De esta manera, no sorprende que, allí donde las políticas ambientales están más avanzadas como en los países europeo-occidentales, aparezca una tendencia al establecimiento de redes de actores más o menos estables a la hora de definir los temas prioritarios y los instrumentos de actuación. Esto es, lo que en el ámbito del análisis de las políticas públicas se denominan “policy communities”: entramados de actores público-privados que intercambian recursos y que consolidan sus relaciones de mutua dependencia de manera relativamente estable e impermeable al influjo de actores externos. En ese sentido, las instituciones políticas con competencia medio ambiental recurren a actores no públicos (situados en el ámbito empresarial o en el científico) en busca de expertise, desarrollando un intercambio mutuamente beneficioso por el que las primeras aportarían recursos financieros y legales y las segundas conocimiento técnico. En este contexto, las múltiples organizaciones medioambientalistas y ecologistas han tendido a jugar un papel de outsider, en principio externo a las principales relaciones de intercambio de recursos, si bien con cierta capacidad de influencia por las notables dosis de apoyo y confianza ciudadana que generan. De ello se da cumplida cuenta por ejemplo en los sucesivos estudios del Eurobarometro y en las encuestas nacionales, en las que, por lo general, se repiten una y otra vez los patrones de una alta preocupación ciudadana por el medioambiente y una excelente imagen de las asociaciones conservacionistas. Por ello, la fuente de legitimidad de las políticas ambientales para los actores institucionales pasará, al menos, por una cierta incorporación del discurso de estas y una relativa integración en los mecanismos formales de gobernanza, pese a que la efectividad real de estos procesos en ocasiones arroje serias dudas.

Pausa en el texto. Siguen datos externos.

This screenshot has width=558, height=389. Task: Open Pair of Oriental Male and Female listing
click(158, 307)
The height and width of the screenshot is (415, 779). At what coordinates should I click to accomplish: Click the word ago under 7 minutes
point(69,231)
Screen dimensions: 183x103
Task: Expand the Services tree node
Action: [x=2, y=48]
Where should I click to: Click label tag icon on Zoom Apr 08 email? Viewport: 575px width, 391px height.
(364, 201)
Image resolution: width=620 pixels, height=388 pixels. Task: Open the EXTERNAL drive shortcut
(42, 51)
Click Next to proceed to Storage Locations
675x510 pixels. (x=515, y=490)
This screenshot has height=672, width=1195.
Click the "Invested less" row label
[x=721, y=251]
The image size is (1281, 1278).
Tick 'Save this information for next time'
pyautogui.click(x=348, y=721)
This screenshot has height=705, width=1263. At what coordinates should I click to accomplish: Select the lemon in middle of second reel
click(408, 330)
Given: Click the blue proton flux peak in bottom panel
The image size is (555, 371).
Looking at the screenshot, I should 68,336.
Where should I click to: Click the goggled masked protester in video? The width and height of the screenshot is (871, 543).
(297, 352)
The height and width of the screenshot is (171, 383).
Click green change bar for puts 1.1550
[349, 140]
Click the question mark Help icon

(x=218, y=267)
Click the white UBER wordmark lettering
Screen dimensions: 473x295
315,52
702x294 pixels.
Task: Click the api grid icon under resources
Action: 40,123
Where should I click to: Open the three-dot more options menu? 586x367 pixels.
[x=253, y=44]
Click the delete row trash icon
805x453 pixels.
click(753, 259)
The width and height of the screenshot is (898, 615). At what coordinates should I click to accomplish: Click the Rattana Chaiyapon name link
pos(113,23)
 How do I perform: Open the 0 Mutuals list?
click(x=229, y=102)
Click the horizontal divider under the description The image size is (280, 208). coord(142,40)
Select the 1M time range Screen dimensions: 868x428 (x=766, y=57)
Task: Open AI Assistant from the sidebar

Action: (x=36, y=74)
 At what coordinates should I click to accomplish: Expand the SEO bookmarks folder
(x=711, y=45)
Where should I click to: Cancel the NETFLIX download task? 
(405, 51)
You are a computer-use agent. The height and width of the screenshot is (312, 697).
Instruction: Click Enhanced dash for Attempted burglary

En cualquier caso, las políticas ambientales han adquirido ya cierta trayectoria en sistemas de democracia-representativa del Hemisferio Occidental, regulando un aspecto fundamental de las comunidades humanas como es la gestión de un riesgo ambiental tanto más evidente cuanto más su multiplican las facultades del ser humano a la hora de dominar y explotar la biosfera. Este gran objetivo que parecería propiciar la formación de respuestas institucionales consensuadas no ha estado, sin embargo, libre de conflictos de intereses, en tanto que las políticas puestas en marcha han generado, casi como cualquier otra decisión institucional, efectos redistributivosde alcance variable. Como hemos visto, tampoco han estado libre de cierta opacidad al escrutinio público por su propio carácter altamente técnico y probablemente, en uno y otro ámbito (creación de consensos y transparencia) han de situarse sus retos de futuro. Pero si de abordar el riesgo ambiental se trata, el objetivo fundamental sería que, más que una política ambiental, asistamos a una ambientalización del resto de políticas sectoriales. Conceptos como el de “integración de la variable ambiental” o “transversalización” nos van diciendo ya que quizá el futuro de las políticas medio ambientales pase, precisamente, por desaparecer como tales.